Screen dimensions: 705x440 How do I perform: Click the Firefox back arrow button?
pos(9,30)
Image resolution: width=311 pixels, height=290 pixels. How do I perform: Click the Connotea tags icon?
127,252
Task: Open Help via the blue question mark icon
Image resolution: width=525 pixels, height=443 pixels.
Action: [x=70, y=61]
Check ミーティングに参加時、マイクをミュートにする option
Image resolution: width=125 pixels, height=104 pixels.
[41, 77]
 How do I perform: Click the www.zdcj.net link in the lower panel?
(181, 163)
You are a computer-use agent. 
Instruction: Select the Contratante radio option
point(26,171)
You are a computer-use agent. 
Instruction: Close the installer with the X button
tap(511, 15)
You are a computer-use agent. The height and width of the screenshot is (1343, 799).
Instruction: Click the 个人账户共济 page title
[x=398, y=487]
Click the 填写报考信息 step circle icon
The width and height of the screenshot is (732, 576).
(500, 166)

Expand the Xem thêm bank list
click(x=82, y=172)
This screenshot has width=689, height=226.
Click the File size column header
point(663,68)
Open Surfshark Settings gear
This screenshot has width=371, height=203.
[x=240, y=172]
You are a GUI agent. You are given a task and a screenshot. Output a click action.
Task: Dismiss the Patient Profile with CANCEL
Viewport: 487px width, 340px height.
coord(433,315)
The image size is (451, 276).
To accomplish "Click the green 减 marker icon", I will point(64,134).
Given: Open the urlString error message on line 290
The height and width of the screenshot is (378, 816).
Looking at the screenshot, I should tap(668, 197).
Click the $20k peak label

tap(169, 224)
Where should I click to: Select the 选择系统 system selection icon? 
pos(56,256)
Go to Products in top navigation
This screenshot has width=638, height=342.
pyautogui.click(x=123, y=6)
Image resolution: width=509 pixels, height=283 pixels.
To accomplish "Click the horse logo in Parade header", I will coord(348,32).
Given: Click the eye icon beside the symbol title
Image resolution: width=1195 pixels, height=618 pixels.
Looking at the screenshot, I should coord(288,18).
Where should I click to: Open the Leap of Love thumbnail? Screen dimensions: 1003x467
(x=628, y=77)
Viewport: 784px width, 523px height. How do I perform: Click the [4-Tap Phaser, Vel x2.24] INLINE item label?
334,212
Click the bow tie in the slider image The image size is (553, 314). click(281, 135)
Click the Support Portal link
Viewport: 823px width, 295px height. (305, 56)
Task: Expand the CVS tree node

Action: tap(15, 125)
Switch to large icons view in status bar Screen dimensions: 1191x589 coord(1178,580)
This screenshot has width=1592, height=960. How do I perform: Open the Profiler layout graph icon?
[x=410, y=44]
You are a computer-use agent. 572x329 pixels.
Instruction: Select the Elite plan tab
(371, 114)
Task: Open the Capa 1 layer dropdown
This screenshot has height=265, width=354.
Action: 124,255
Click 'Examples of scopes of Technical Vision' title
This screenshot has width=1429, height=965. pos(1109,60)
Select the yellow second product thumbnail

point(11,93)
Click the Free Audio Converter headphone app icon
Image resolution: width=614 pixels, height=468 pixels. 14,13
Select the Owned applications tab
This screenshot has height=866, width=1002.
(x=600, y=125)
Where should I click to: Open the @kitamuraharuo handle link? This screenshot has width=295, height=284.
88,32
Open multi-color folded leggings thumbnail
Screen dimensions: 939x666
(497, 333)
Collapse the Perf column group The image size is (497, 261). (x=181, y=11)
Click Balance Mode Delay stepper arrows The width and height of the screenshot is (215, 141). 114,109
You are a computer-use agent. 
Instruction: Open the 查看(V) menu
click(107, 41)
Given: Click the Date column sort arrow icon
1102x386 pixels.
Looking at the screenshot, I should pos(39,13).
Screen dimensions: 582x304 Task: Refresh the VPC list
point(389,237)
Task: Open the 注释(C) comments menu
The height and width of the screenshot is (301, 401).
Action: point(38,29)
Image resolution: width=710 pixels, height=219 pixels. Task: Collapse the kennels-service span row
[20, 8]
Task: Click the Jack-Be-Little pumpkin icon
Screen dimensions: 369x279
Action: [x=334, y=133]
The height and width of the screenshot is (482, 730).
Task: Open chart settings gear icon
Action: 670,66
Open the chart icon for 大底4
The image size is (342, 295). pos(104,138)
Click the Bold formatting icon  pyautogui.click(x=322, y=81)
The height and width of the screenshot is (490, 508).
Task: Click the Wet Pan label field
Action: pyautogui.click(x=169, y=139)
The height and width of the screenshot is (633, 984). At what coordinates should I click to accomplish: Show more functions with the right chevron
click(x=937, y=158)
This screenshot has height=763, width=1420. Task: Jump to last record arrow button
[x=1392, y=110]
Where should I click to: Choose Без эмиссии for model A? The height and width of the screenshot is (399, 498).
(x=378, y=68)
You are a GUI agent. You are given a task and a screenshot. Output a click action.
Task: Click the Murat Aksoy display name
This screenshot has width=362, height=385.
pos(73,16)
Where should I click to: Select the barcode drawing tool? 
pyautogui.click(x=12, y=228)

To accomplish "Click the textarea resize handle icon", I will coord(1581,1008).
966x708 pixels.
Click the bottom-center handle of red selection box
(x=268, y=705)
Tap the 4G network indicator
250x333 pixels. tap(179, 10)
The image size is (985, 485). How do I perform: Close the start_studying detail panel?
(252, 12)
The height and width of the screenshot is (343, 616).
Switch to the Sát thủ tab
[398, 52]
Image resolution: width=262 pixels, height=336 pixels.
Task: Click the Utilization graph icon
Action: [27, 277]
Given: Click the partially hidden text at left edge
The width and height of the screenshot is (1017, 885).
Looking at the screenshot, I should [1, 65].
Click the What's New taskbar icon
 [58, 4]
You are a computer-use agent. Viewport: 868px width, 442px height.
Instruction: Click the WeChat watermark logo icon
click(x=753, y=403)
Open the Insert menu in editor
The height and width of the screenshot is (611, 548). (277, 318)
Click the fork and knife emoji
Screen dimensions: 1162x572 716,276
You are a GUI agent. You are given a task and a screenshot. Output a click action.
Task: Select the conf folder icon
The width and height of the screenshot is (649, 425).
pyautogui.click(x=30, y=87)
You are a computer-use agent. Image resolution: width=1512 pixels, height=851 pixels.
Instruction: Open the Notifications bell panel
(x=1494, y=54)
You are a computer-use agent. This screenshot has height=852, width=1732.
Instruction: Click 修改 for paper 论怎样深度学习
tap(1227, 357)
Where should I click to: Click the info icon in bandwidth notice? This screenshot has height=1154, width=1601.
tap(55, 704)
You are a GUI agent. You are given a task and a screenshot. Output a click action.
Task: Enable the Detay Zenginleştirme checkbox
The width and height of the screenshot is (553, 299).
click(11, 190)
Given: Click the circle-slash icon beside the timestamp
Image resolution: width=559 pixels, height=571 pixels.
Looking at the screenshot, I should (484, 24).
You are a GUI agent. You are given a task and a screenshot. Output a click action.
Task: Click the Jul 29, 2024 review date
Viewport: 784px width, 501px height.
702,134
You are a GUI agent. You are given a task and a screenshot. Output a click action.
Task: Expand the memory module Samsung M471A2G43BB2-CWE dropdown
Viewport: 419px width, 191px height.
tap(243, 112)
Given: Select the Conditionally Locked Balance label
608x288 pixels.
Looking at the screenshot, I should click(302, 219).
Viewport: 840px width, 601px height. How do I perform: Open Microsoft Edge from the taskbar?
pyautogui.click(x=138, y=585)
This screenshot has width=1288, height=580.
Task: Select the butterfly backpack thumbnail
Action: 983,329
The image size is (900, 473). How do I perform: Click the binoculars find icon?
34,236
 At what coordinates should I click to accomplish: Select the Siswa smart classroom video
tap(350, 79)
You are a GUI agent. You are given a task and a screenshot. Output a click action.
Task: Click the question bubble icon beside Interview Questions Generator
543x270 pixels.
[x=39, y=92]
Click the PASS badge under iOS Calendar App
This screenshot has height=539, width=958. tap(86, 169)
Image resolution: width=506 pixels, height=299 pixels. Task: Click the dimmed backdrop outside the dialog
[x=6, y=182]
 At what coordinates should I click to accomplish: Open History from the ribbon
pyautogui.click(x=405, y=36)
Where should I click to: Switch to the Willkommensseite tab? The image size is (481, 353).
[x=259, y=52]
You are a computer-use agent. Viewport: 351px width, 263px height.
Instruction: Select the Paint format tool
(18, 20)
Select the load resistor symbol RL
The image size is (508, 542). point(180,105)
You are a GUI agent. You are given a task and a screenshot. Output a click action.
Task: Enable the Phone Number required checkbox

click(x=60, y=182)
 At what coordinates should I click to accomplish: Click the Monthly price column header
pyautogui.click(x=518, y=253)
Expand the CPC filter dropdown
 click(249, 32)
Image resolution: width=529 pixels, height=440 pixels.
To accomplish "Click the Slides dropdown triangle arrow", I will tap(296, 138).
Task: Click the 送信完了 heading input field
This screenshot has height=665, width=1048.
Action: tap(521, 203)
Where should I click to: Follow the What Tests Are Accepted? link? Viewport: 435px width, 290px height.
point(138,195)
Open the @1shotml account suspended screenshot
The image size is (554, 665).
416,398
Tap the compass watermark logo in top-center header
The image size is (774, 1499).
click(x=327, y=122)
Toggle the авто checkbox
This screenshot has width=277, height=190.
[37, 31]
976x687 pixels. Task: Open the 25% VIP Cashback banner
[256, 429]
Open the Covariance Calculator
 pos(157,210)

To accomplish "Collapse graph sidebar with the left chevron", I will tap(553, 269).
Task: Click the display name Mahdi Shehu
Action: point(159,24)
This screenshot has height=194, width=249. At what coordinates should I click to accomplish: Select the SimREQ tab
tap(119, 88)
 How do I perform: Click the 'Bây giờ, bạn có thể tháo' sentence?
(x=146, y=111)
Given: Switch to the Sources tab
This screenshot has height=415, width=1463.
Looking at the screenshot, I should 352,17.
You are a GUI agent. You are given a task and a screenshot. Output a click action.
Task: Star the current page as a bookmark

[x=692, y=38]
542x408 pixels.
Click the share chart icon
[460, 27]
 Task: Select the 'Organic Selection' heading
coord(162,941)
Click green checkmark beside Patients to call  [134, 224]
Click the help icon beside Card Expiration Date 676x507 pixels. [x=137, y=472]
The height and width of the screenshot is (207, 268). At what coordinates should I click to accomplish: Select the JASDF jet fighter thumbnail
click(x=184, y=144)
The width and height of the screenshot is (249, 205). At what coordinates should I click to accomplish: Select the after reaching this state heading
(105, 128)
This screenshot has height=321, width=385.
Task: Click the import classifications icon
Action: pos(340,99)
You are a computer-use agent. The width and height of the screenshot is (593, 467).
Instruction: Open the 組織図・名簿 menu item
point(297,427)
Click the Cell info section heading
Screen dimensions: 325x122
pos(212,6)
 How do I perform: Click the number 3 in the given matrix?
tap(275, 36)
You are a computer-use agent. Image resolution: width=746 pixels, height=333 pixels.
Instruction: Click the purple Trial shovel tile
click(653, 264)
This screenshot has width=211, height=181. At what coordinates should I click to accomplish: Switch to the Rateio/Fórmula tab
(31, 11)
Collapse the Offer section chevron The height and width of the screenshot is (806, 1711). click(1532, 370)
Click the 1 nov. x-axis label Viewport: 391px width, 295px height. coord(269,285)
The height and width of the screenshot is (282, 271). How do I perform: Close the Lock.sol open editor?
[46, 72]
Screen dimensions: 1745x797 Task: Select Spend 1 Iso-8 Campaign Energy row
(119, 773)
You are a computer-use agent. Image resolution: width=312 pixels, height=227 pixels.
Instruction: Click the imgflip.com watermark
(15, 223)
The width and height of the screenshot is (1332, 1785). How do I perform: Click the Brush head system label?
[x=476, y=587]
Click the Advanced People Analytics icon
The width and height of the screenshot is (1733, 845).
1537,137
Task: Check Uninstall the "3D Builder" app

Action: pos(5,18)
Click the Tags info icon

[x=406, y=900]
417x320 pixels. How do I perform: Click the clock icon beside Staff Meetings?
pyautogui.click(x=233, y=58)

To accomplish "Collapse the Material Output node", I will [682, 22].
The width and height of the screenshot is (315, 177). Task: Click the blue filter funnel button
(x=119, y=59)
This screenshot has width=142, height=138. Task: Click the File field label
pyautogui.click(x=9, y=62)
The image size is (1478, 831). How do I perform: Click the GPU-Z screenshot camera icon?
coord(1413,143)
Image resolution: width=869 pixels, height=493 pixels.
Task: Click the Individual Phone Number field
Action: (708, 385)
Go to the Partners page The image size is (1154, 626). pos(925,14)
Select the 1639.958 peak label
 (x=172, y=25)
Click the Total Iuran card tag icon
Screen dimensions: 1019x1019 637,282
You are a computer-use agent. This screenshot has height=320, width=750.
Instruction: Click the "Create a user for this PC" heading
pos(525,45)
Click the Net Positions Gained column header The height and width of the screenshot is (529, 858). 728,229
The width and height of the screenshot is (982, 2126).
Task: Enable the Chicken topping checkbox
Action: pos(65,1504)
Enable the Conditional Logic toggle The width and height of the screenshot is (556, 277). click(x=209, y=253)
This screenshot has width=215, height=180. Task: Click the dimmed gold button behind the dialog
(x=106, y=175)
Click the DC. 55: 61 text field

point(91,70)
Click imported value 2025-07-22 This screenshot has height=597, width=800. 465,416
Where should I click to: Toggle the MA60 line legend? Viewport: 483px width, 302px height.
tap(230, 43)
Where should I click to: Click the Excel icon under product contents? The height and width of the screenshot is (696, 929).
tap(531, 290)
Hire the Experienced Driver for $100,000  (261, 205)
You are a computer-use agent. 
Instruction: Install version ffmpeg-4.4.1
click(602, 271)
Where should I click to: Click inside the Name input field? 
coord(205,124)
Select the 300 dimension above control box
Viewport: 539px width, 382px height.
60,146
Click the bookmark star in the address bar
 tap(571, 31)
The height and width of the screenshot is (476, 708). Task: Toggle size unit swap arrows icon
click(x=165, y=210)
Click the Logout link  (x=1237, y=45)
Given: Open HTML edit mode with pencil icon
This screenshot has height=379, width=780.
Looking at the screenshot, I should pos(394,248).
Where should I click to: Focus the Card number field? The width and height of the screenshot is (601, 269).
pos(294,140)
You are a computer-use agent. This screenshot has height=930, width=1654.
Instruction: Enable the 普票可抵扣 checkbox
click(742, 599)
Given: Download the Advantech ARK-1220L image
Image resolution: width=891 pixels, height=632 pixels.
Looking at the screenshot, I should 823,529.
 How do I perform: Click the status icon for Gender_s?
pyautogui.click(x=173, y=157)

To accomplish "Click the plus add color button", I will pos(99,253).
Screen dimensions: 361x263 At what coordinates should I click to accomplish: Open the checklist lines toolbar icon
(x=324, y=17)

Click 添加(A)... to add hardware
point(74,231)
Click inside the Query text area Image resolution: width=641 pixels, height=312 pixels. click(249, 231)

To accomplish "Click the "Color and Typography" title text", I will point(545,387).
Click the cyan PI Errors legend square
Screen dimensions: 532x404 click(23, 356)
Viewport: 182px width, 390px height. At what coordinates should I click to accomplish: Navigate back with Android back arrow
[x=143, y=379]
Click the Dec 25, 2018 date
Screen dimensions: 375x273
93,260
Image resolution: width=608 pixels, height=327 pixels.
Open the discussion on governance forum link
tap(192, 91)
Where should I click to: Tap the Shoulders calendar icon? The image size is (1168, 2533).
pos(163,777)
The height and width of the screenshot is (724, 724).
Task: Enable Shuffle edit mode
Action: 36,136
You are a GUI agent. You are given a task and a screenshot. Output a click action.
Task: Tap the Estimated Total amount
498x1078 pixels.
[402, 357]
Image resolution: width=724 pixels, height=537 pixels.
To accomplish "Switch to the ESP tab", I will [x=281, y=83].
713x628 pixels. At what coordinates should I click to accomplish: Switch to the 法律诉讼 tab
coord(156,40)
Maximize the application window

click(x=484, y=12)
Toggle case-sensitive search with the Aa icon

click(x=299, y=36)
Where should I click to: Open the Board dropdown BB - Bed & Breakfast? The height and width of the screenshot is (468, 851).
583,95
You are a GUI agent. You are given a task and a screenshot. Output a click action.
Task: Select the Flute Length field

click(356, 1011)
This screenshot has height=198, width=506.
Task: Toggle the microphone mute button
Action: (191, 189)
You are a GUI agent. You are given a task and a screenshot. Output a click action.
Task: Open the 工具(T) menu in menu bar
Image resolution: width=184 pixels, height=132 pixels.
-*-
# Assigned task
Would you please write out, exactly and with no other lines, the stretch of the listing above from the line containing "This screenshot has width=277, height=190." through the line containing "You are a computer-use agent. Image resolution: width=746"?

# Reply to the task
This screenshot has width=277, height=190.
[37, 31]
976x687 pixels. Task: Open the 25% VIP Cashback banner
[256, 429]
Open the Covariance Calculator
 pos(157,210)

To accomplish "Collapse graph sidebar with the left chevron", I will tap(553, 269).
Task: Click the display name Mahdi Shehu
Action: point(159,24)
This screenshot has height=194, width=249. At what coordinates should I click to accomplish: Select the SimREQ tab
tap(119, 88)
 How do I perform: Click the 'Bây giờ, bạn có thể tháo' sentence?
(x=146, y=111)
Given: Switch to the Sources tab
This screenshot has height=415, width=1463.
Looking at the screenshot, I should 352,17.
You are a GUI agent. You are given a task and a screenshot. Output a click action.
Task: Star the current page as a bookmark

[x=692, y=38]
542x408 pixels.
Click the share chart icon
[460, 27]
 Task: Select the 'Organic Selection' heading
coord(162,941)
Click green checkmark beside Patients to call  [134, 224]
Click the help icon beside Card Expiration Date 676x507 pixels. [x=137, y=472]
The height and width of the screenshot is (207, 268). At what coordinates should I click to accomplish: Select the JASDF jet fighter thumbnail
click(x=184, y=144)
The width and height of the screenshot is (249, 205). At what coordinates should I click to accomplish: Select the after reaching this state heading
(105, 128)
This screenshot has height=321, width=385.
Task: Click the import classifications icon
Action: pos(340,99)
You are a computer-use agent. The width and height of the screenshot is (593, 467).
Instruction: Open the 組織図・名簿 menu item
point(297,427)
Click the Cell info section heading
Screen dimensions: 325x122
pos(212,6)
 How do I perform: Click the number 3 in the given matrix?
tap(275, 36)
You are a computer-use agent. Image resolution: width=746 pixels, height=333 pixels.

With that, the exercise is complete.